Question

Emily wants to rent a cargo trailer to move her son into an apartment when he returns to college. A+ Rental charges $0.60 per mile while Rock Bottom Rental charges $70 plus $0.25 per mile. Let x be the number of miles driven, and let y be the cost of the rental. Write a linear equation for each company. DO NOT SOLVE.

Answer

**step1** Understanding the Problem

The problem asks us to describe the cost of renting a cargo trailer from two different companies using mathematical equations. We are told to use 'x' to represent the number of miles driven and 'y' to represent the total cost of the rental. We need to write a separate linear equation for each company, but we do not need to solve them.

**step2** Identifying Variables and Given Information

Based on the problem statement:
- 'x' is the number of miles driven.
- 'y' is the total cost of the rental.
For A+ Rental:
- The charge is $0.60 for every mile driven.
For Rock Bottom Rental:
- There is a flat fee of $70.
- Additionally, there is a charge of $0.25 for every mile driven.

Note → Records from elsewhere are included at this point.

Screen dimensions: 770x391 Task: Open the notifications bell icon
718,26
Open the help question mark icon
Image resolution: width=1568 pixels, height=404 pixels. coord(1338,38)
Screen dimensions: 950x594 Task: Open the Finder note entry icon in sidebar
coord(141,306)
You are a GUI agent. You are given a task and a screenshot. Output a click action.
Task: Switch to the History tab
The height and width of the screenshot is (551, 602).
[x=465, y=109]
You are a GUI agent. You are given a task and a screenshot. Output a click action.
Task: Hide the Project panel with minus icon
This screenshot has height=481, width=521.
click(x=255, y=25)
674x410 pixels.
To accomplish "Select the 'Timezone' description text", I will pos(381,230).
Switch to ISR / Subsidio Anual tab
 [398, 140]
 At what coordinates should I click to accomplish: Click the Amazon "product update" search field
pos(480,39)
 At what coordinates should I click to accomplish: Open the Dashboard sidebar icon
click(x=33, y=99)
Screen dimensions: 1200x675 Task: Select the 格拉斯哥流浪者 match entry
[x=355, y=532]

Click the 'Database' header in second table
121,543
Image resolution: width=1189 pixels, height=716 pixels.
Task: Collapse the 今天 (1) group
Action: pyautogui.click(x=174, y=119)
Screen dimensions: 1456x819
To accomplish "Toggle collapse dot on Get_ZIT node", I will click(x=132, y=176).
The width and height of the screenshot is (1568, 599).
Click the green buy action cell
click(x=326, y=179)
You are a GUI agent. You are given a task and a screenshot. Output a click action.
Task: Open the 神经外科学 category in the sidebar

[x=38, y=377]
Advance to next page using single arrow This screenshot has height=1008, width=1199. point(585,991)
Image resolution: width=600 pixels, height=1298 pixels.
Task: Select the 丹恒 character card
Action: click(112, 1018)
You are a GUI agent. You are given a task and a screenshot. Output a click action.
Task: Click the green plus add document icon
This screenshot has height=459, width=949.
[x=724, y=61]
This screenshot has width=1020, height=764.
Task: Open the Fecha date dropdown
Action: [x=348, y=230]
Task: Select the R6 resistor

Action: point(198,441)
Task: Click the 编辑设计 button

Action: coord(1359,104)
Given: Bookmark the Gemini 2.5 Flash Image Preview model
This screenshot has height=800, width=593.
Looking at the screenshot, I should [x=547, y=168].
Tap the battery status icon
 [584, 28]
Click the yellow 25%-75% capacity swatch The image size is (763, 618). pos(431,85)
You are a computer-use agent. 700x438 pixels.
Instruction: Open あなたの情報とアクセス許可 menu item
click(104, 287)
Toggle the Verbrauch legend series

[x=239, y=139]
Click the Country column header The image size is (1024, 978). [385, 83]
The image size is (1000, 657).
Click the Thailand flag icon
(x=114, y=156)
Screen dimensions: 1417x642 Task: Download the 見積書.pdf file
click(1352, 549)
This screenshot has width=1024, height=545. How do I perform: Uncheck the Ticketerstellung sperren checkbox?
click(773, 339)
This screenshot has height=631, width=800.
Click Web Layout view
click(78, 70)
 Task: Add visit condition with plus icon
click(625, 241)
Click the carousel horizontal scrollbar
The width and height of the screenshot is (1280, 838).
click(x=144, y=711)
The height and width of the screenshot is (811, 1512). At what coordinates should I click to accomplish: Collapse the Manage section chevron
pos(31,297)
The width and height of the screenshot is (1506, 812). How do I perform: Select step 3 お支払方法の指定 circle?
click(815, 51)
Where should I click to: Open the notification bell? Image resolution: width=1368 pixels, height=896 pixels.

**step3** Formulating the Equation for A+ Rental

For A+ Rental, the total cost 'y' depends solely on the number of miles driven 'x'. Since they charge $0.60 for each mile, we multiply the cost per mile by the number of miles.
So, the equation representing the cost for A+ Rental is:
$$y = 0.60x$$

**step4** Formulating the Equation for Rock Bottom Rental

For Rock Bottom Rental, the total cost 'y' is a combination of a fixed fee and a per-mile charge. The fixed fee is $70. The per-mile charge is $0.25 multiplied by the number of miles 'x'. We add these two parts together to get the total cost.
So, the equation representing the cost for Rock Bottom Rental is:
$$y = 70 + 0.25x$$